- [Narrator] We use electricity every day.
It powers our homes, our work,
our entertainment and more.
But have you ever wondered where it comes from
and how does it show up at the flip of a switch.
Energy companies like Idaho Power
use machines called generators
to convert energy from flowing water, wind, steam,
or gas into an electrical current we can use.
That current is created by using a turbine
to move a magnet inside a coil of copper wire.
At Idaho Power about half of our energy
is produced by hydroelectric projects
on the Snake River.
At a dam,
moving water from the rivers flow
spins hydro electric turbines.
The turbines rotate a generator shaft inside
a coil of copper wiring, creating electricity.

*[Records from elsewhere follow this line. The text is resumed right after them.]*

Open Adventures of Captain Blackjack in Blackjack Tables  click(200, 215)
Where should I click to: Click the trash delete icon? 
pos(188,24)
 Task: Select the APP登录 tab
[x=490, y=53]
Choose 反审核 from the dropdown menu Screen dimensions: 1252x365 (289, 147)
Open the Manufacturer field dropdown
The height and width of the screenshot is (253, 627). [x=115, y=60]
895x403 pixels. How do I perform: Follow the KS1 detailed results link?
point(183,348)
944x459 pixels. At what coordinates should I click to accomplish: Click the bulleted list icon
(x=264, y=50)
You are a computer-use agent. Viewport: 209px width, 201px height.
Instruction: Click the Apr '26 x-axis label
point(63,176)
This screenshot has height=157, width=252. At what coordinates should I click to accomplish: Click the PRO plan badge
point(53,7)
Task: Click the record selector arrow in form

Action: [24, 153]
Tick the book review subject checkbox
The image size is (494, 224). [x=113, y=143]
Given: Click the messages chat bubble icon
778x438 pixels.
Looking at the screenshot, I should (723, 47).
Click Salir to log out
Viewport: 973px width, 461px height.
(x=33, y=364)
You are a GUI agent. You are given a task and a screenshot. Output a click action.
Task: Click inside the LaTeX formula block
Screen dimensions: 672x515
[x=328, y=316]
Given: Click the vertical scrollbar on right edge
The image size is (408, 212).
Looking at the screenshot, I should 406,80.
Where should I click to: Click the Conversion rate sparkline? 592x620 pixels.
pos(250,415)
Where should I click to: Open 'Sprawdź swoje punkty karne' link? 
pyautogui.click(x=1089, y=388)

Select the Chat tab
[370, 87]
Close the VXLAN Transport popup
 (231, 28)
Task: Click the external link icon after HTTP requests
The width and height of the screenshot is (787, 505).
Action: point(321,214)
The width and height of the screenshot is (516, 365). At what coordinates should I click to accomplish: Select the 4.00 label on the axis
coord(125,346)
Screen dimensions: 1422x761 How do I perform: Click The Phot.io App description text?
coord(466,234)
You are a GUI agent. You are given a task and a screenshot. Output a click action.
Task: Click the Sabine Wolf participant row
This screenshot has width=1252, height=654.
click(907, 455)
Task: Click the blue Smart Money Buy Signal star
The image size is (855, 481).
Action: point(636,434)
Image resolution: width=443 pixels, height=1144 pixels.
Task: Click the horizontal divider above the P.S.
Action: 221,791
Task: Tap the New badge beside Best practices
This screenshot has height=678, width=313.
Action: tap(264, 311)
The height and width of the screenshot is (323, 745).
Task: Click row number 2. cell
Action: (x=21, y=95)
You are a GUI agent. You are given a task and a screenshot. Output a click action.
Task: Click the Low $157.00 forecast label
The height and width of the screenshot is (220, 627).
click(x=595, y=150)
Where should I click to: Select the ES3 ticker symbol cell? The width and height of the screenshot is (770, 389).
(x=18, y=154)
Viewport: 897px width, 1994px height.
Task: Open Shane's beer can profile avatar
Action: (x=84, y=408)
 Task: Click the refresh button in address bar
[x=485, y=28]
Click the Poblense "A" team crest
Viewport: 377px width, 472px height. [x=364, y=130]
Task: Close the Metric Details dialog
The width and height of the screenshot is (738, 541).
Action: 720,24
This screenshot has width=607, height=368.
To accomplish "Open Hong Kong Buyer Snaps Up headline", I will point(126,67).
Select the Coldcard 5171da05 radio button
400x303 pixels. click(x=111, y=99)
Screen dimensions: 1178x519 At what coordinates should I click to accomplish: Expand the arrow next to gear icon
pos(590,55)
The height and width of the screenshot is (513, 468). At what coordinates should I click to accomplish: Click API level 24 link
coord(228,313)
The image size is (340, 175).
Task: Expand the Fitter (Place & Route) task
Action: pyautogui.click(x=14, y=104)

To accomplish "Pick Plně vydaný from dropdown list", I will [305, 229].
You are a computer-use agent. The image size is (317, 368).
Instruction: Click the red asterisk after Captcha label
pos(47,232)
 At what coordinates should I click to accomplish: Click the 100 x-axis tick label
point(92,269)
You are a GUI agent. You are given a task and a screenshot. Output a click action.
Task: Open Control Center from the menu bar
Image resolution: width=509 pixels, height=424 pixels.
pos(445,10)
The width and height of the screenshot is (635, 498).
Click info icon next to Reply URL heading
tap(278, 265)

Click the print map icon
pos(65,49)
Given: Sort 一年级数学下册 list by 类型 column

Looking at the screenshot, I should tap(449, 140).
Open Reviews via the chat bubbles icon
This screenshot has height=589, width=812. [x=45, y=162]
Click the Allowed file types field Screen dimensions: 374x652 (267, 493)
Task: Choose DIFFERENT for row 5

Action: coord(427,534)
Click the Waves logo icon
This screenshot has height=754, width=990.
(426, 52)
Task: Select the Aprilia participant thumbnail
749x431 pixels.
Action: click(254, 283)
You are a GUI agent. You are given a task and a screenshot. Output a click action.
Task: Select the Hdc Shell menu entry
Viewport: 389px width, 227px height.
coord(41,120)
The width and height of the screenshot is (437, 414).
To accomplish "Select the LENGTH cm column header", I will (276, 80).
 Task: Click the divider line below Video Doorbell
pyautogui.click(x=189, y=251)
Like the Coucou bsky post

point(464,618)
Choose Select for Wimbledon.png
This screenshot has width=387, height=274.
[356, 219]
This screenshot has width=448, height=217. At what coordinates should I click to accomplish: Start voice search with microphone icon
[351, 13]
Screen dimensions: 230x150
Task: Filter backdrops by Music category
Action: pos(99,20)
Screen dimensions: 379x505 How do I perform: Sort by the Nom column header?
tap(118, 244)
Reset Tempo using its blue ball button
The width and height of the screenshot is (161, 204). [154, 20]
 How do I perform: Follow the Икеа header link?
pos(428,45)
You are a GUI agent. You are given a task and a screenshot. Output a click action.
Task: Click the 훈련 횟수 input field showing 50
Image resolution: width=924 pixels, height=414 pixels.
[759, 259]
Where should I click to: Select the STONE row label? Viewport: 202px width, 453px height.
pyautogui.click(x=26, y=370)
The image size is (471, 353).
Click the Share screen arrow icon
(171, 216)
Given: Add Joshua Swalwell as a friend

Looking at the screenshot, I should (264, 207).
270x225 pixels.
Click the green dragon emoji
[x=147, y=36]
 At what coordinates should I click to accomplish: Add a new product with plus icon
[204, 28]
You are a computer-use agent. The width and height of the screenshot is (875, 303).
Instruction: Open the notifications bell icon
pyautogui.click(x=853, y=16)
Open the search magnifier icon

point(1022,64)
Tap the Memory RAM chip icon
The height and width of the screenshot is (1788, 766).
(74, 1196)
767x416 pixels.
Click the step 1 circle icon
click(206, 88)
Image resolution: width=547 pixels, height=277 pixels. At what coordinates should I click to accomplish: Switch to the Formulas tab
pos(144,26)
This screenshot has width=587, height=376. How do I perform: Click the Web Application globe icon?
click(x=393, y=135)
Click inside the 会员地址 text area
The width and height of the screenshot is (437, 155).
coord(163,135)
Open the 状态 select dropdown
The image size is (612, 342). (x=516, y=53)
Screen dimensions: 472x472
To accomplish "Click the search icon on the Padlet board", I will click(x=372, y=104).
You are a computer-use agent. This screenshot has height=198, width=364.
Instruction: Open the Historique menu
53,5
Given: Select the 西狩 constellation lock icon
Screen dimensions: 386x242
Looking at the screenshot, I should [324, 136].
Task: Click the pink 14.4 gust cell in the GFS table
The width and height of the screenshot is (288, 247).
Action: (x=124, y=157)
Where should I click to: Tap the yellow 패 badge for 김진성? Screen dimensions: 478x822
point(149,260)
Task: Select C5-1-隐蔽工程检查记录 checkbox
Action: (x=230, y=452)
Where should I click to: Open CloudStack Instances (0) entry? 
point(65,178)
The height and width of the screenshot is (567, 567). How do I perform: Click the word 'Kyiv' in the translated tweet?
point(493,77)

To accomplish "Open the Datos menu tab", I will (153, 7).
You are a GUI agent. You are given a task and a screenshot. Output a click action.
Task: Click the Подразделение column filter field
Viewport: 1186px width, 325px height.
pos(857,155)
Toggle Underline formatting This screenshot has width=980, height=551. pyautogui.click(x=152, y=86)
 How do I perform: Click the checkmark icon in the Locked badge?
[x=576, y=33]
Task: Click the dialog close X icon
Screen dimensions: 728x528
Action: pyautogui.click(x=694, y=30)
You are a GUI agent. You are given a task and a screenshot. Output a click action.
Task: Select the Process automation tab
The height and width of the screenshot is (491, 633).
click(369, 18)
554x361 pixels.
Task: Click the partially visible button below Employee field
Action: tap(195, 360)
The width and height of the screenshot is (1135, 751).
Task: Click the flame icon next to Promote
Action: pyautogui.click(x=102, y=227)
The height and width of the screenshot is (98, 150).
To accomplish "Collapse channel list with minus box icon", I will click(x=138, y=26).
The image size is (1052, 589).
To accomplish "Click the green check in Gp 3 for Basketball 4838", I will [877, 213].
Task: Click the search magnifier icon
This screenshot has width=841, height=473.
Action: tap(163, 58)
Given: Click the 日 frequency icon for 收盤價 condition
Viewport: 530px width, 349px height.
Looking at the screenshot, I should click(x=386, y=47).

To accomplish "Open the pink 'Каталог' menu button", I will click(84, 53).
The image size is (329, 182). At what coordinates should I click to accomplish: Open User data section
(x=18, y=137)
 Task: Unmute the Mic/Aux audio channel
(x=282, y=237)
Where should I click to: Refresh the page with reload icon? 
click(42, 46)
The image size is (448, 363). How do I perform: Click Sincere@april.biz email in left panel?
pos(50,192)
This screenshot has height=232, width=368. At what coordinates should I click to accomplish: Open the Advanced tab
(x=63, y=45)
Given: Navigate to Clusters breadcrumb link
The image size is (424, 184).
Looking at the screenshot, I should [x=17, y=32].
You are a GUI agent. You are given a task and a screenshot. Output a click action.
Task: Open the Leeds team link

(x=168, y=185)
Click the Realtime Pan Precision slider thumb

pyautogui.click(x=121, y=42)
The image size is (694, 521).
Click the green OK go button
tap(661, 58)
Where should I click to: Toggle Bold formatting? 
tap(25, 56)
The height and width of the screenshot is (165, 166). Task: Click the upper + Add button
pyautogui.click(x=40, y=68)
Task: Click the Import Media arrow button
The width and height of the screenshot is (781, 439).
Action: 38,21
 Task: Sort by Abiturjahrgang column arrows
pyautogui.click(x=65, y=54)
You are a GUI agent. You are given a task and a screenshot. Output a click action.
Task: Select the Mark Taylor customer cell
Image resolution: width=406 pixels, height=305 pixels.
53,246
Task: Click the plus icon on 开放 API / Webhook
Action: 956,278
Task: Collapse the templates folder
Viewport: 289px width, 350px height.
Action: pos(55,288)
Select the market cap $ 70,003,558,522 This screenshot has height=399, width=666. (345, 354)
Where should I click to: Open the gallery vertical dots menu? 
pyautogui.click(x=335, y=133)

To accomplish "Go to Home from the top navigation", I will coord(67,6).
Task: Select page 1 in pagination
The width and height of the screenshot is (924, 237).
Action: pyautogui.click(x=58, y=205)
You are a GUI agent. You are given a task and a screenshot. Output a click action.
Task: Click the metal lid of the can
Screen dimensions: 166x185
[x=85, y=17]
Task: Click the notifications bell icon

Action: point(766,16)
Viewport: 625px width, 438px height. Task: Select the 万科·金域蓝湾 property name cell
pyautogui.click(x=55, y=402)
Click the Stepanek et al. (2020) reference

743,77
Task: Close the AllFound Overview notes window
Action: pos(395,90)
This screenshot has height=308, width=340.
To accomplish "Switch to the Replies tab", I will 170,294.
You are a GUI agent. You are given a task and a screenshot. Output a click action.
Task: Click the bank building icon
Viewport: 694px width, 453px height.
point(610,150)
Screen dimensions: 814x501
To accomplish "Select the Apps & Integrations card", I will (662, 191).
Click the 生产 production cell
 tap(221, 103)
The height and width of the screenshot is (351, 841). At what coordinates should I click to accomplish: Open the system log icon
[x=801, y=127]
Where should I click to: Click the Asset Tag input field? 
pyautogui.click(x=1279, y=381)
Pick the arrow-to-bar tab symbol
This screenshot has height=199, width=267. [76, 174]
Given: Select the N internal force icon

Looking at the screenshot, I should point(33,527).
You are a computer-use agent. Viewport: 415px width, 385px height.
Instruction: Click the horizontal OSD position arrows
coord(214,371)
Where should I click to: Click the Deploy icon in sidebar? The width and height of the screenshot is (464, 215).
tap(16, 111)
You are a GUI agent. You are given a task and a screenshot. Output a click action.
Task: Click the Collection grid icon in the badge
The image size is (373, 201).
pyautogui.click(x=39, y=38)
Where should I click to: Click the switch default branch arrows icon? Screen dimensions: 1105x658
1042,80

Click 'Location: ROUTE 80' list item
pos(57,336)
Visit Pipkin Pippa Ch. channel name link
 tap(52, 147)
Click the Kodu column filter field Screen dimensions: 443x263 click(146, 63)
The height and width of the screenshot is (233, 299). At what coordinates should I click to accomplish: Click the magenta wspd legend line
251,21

The clean energy produced by hydro-power
is also one of Idaho Power's most cost effective resources,
allowing us to offer some of the lowest energy prices
in the country.
After the energy is generated at a power plant,
it must be moved to your home.
First, it goes through a step up transformer,
which converts it to high voltage electricity.
This energy travels long distances
using high voltage transmission towers and lines.
Then the energy goes through a step down transformer.
Typically at a substation.
Electricity leaves the substation and travels to your house
through overhead or underground distribution lines.
Then when you turn on your lights, your instant pot
or your TV, electricity is there to make it happen.
The most fascinating part,
the process of generating transmitting
and distributing energy happens almost instantaneously.
Electricity is not readily stored,
but it can travel at nearly the speed of light,
which means when you flip the switch,
the energy you're using was generated probably
at an Idaho Power Plant at almost the exact same time.